Texto de estudo.
================================
Isabela (Isabela Garcia) e Adriano (Felipe Camargo) em O Sexo dos Anjos
Isabela (Isabela Garcia) e Adriano (Felipe Camargo) em O Sexo dos Anjos

Embora supostamente deteste Adriano acordada, incomodada com sua constante presença e as confusões que se instalam em sua vida depois do aparecimento dele, Isabela se comunica docemente com o rapaz em seus sonhos, os quais o Emissário utiliza para tratar claramente com ela sobre sua missão, seu amor e o desejo de que eles possam transpor essa barreira para poderem ser felizes juntos.

Mário Gomes teve momentos bastante festejados em sua trajetória na TV – sem exagero, Guerra dos Sexos (1983), de Silvio de Abreu, e Vereda Tropical (1984-1985), de Carlos Lombardi, com argumento e supervisão de Silvio, por exemplo. Não se pode dizer o mesmo de O Sexo dos Anjos, embora também se deva dizer que o ator até se segura um pouco, digamos, quando comparamos com trabalhos como A Lua me Disse (2005), de Maria Carmem Barbosa e Miguel Falabella, ou O Profeta (2006-2007), de Duca Rachid e Thelma Guedes, inspirada em Ivani.

Renato/Padre Aurélio (Mário Gomes) e Cuca (João Rebello) em O Sexo dos Anjos
Renato/Padre Aurélio (Mário Gomes) e Cuca (João Rebello) em O Sexo dos Anjos

O ambientalista Renato, que passa boa parte da novela fingindo ser Padre Aurélio, e é acompanhado de perto por Vera, que o hospeda bastante a contragosto, desconfiada desde logo de que algo de errado havia com o tal padre, é um personagem interessante, em tempos de assassinato de Chico Mendes ainda fresco. Mas a novela apenas aproveita essa “atmosfera” alusiva ao acreano vítima da sanha de grileiros, e Mário Gomes fica um pouco deslocado do personagem todo o tempo, por mais que se saiba que o padre não é padre.

Por falar em Vera, Norma Bengell era sim uma atriz de talento, especialmente comprovado em seus trabalhos na tela grande, da qual se tornou um dos mais célebres nomes do século 20 no Brasil e mesmo fora dele, durante o tempo em que viveu na Europa. Bonita, nem se discute que fosse – e claro que isso contou para sua escolha para o papel da vilã.

Todavia, pouco habituada ao trabalho em TV, ao contrário do cinema, ainda que correta no papel causa algum estranhamento na pele de Vera. O que não acontece, por exemplo, ao vermos a atriz como Irene, em Partido Alto (1984), novela de Aguinaldo Silva e Glória Perez, dirigida pelo mesmo Roberto Talma de O Sexo dos Anjos.
================================
Registros fornecidos.
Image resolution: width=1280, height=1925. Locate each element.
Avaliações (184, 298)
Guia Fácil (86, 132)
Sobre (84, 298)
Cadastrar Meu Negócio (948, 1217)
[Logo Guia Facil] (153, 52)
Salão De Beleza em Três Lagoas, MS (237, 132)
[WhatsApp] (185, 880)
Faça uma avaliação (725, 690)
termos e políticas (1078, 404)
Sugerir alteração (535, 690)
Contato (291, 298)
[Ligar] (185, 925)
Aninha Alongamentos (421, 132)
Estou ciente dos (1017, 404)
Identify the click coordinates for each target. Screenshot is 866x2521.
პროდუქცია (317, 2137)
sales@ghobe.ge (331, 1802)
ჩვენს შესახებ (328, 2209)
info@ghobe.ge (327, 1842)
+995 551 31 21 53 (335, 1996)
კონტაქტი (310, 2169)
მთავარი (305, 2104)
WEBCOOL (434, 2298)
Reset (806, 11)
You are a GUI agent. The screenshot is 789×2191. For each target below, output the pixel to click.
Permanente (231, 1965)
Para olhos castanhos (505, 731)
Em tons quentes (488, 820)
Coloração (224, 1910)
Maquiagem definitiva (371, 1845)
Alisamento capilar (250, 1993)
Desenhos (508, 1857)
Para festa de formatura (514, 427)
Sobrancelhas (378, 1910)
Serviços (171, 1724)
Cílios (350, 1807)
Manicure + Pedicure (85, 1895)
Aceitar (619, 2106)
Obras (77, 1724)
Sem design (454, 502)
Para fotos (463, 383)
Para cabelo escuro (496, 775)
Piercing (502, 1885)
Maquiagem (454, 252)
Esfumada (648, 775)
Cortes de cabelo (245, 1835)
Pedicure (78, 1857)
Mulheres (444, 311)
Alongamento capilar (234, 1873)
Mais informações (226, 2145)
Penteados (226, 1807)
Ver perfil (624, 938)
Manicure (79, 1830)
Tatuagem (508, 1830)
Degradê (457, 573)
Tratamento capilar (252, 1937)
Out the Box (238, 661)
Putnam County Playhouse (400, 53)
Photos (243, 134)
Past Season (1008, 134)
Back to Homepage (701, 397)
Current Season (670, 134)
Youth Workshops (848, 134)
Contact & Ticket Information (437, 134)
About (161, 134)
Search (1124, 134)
================================
Tarefa.
Responda às perguntas a seguir com base no texto sobre O Sexo dos Anjos.
1. Quem interpreta Isabela?
2. Que personagem Renato finge ser durante boa parte da novela?
3. Em que novela de 1984 Norma Bengell interpretou Irene?

Resolução.
1. Isabela Garcia.
2. Padre Aurélio.
3. Partido Alto.